That is the gap Jessica Fraser built ElucidCX to fill.
Jessica is the founder and CEO of ElucidCX, a voice of customer consultancy that conducts real, live, one-on-one conversations with a company’s customers and turns those conversations into a strategic roadmap for growth. She joined me on Episode 47 of The Entrepreneurs Blueprint and brought the kind of candor and clarity that makes a conversation worth having.
Before Jessica ever picks up the phone to talk to a customer, she does something most consultants skip. She interviews the company itself.
“I want to understand where the company feels like they are right now. What are some hypotheses that you have about how you think your customer genuinely feels? Where do you think they have friction in their customer journey? Where do you think you’re under delivering and over promising?”
That internal VOC, as she calls it, gives her the foundation to formulate three to five core questions she will ask across every customer conversation. Those questions are consistent. Everything else is not.
“Outside of that, it’s such a fluid and organic conversation. I need to be able to pull the thread of a conversation that may suddenly pull up.
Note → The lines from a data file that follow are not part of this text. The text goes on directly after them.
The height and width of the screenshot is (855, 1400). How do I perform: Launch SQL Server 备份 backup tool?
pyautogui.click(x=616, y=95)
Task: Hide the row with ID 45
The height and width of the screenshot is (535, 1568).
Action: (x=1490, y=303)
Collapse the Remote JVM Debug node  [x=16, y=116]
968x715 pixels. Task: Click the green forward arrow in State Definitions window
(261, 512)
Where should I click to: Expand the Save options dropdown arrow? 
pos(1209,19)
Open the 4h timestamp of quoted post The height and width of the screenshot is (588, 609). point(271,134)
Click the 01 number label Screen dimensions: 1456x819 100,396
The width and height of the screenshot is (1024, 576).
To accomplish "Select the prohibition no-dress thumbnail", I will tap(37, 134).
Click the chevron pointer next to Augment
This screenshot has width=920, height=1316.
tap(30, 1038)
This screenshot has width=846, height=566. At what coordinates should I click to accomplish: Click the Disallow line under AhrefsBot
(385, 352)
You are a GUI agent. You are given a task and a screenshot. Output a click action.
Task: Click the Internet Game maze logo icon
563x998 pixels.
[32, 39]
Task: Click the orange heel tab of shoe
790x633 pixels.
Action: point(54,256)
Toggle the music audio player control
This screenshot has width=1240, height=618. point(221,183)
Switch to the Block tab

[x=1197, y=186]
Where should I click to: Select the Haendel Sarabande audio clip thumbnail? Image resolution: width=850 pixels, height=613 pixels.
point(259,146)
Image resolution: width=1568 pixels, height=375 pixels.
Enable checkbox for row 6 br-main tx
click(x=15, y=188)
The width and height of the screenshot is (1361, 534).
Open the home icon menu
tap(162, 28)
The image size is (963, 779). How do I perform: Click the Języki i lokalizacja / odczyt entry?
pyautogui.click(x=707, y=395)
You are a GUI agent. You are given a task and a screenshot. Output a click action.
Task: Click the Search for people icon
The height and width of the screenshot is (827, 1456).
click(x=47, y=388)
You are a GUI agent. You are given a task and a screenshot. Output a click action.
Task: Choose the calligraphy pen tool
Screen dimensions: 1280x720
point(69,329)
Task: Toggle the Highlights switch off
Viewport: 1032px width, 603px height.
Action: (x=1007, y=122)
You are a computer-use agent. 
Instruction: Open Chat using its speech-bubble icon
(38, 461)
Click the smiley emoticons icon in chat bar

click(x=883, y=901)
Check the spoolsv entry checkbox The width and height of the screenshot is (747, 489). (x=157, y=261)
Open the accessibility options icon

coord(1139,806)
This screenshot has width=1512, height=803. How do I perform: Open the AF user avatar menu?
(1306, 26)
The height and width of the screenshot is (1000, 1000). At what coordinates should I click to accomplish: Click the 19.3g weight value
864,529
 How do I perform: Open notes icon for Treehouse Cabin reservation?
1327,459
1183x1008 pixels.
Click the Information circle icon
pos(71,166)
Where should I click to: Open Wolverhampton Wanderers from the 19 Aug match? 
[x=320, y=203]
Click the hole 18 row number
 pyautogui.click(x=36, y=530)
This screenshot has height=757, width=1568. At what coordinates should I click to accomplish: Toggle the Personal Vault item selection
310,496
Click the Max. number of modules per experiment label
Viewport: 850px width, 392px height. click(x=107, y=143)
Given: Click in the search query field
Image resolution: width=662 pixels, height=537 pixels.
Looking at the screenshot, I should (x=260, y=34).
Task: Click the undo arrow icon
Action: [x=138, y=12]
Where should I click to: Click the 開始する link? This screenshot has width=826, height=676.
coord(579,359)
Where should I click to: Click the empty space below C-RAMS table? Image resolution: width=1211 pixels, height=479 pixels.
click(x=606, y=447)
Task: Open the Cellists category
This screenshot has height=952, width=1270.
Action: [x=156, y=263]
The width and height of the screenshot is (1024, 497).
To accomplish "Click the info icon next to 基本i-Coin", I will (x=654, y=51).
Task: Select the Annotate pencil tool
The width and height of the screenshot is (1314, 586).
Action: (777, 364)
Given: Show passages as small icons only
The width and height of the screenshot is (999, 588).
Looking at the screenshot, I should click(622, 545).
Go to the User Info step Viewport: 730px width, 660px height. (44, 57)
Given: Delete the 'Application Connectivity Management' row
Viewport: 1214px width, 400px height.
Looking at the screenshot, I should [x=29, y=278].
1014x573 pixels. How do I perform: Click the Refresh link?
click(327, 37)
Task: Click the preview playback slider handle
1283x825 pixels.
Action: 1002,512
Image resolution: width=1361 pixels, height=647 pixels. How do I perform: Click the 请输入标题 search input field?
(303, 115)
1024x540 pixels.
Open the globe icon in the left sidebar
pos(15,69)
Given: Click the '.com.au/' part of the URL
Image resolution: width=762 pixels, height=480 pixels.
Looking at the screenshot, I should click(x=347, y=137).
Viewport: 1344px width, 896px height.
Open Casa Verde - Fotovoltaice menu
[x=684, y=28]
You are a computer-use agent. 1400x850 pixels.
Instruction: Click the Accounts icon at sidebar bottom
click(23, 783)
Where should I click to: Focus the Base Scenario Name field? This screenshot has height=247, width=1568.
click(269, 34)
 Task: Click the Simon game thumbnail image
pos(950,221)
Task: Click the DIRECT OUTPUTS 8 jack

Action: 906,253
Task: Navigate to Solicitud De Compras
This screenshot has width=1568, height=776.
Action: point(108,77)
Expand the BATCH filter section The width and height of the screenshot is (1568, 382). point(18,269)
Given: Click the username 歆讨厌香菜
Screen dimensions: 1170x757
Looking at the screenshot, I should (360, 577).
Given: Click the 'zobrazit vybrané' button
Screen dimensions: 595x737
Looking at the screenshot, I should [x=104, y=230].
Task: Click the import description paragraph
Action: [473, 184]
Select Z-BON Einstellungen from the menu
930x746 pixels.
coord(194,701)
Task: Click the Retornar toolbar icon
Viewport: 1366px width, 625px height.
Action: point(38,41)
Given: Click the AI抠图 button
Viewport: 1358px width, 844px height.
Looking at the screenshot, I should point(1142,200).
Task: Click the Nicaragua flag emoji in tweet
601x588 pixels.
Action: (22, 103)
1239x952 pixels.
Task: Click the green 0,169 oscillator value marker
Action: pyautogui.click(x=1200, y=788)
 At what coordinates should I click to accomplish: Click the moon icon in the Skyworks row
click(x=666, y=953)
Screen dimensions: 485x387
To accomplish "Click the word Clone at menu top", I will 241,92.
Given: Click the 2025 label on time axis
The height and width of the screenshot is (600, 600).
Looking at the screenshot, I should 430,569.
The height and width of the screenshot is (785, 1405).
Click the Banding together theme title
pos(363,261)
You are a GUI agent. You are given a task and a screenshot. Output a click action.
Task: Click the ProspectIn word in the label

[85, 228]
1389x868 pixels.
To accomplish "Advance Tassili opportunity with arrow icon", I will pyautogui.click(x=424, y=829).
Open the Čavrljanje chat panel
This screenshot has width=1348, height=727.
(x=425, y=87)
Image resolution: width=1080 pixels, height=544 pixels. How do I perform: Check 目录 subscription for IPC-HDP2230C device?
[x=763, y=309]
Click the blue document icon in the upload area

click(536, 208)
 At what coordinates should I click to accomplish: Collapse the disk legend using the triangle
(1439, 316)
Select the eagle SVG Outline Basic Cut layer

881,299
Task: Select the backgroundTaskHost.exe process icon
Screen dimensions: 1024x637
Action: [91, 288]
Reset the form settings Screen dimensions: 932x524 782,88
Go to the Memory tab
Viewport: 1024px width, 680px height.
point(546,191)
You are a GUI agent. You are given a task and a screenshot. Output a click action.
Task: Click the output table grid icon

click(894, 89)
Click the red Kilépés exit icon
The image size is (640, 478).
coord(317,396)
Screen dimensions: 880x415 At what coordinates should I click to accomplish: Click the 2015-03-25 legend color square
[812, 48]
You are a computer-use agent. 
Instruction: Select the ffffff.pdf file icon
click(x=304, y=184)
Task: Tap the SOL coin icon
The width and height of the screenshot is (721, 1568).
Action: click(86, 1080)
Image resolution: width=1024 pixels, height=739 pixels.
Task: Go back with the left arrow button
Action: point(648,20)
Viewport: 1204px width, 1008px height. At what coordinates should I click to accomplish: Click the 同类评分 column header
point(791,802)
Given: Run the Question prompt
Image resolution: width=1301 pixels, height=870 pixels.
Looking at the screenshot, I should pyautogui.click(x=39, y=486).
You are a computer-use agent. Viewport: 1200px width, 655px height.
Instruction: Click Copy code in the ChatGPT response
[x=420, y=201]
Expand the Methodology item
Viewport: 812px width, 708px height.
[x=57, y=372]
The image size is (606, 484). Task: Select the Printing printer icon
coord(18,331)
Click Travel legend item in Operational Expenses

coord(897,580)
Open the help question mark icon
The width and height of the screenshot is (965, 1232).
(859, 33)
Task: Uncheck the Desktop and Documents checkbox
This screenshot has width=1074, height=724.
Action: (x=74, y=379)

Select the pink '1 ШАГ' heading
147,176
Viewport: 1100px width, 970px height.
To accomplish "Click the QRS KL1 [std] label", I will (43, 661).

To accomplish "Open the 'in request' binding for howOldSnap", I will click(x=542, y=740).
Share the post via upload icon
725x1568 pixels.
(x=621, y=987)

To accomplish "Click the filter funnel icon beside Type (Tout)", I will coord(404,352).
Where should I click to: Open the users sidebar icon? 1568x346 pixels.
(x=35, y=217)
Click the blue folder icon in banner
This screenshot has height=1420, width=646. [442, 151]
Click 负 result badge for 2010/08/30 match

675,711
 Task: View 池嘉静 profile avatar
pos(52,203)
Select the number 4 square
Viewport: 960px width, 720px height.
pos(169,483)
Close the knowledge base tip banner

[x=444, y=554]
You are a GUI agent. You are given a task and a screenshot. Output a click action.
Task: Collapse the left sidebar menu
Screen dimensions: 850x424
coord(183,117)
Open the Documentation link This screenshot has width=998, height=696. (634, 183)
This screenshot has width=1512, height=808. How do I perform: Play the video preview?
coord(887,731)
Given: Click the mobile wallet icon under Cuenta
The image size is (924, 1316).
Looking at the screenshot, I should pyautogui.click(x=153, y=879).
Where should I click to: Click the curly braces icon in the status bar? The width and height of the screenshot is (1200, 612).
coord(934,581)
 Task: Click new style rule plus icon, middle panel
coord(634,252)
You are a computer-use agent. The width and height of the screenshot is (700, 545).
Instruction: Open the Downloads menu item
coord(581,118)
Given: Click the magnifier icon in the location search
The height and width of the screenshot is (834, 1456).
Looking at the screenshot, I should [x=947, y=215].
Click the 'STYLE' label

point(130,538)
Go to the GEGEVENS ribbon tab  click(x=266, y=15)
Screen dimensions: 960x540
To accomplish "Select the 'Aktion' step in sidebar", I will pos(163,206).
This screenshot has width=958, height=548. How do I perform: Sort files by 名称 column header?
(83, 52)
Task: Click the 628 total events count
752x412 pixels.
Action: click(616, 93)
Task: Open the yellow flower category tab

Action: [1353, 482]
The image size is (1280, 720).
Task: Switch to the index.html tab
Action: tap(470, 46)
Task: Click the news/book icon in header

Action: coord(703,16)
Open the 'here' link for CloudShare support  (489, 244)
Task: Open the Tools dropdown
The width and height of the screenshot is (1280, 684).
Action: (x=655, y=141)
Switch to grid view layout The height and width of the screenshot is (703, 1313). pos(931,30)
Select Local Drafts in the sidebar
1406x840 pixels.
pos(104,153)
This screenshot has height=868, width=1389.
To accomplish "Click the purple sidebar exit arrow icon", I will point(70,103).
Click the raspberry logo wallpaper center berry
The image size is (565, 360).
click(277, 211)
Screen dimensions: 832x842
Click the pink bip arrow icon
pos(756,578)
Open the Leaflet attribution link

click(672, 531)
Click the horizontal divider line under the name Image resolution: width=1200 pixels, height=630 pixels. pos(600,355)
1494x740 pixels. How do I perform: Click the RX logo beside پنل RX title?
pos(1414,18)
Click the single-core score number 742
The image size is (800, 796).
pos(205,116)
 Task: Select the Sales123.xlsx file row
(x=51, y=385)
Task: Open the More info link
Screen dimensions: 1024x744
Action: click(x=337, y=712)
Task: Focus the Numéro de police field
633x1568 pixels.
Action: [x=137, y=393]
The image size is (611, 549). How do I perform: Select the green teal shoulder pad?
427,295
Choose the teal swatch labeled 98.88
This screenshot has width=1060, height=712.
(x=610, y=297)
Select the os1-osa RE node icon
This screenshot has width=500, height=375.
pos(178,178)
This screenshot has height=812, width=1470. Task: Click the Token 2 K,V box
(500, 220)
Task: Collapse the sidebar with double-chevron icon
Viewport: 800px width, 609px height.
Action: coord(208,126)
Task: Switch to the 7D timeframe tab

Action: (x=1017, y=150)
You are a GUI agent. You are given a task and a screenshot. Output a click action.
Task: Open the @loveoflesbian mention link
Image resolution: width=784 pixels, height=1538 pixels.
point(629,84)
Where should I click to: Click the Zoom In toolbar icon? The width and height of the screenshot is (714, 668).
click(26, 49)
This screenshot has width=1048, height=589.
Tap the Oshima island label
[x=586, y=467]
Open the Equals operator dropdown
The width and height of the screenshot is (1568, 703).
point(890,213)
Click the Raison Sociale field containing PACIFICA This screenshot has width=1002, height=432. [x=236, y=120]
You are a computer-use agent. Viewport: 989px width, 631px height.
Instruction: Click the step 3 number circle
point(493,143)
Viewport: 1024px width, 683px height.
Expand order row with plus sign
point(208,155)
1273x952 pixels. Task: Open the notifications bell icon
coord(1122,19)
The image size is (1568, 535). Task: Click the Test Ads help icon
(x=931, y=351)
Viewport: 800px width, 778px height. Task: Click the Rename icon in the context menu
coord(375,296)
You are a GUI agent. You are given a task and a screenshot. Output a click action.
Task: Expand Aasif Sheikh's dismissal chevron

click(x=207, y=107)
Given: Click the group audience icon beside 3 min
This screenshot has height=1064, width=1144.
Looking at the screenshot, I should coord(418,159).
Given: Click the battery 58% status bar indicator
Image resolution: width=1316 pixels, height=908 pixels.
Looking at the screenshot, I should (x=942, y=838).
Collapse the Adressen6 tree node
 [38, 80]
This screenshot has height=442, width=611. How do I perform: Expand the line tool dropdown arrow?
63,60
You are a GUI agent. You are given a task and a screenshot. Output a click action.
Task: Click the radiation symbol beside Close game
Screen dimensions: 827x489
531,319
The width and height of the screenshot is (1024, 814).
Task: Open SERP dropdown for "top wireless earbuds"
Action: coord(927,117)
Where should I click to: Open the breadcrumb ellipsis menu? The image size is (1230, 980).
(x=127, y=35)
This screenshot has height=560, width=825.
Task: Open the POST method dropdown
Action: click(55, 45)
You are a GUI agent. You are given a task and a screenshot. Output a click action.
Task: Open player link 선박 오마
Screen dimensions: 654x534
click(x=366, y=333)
Someone may go, I felt a lot of friction at X. And if I was just going through a list of questions, I wouldn’t necessarily dive deeper into that.”
From there, she schedules 15 to 20 conversations across audience segments: current customers, churned customers, neutral customers, and prospective customers who have not yet said yes. Every conversation is recorded. Every conversation is confidential.
“I keep them confidential because I need them to have the space to be authentic and vulnerable. I’m looking for trends, not to attribute something to a specific person.”
Once all the conversations are done, that is where AI enters the picture. She uses it to take qualitative data and make it more quantitative, identifying trends and patterns that inform the final insight report. From first kickoff meeting to final insight delivery is typically three to four weeks.
“If you think about one month could change the trajectory of your business going forward, why wouldn’t you do it?”
Jessica is a terrible salesperson. She will tell you that herself, and she says it with full awareness of the irony.
“I am consulting businesses when I find out they have a marketing gap and I go, yes, I can help with that. What am I consulting them to do? These same exact things that I am actually not doing.”
She has tried the standard playbook. Cold LinkedIn messages. Email outreach. Lead generation sequences. None of it felt right for a business built entirely on human connection and trust.
What is working is referrals, and a lot of them. When I asked her what was wrong with that, she pushed back on the premise of the question.
“Where did we learn that that’s not okay? If you are generating a lot of your business based on referrals, that’s somehow not complete. And I’ve been thinking about it going, where did I learn that?”
She described sitting down for a breakfast meeting, nervous about how to bring up the pitch, when the person across from her said: “You’re not selling me anything today. I’m already sold. We’re here to talk about next steps.”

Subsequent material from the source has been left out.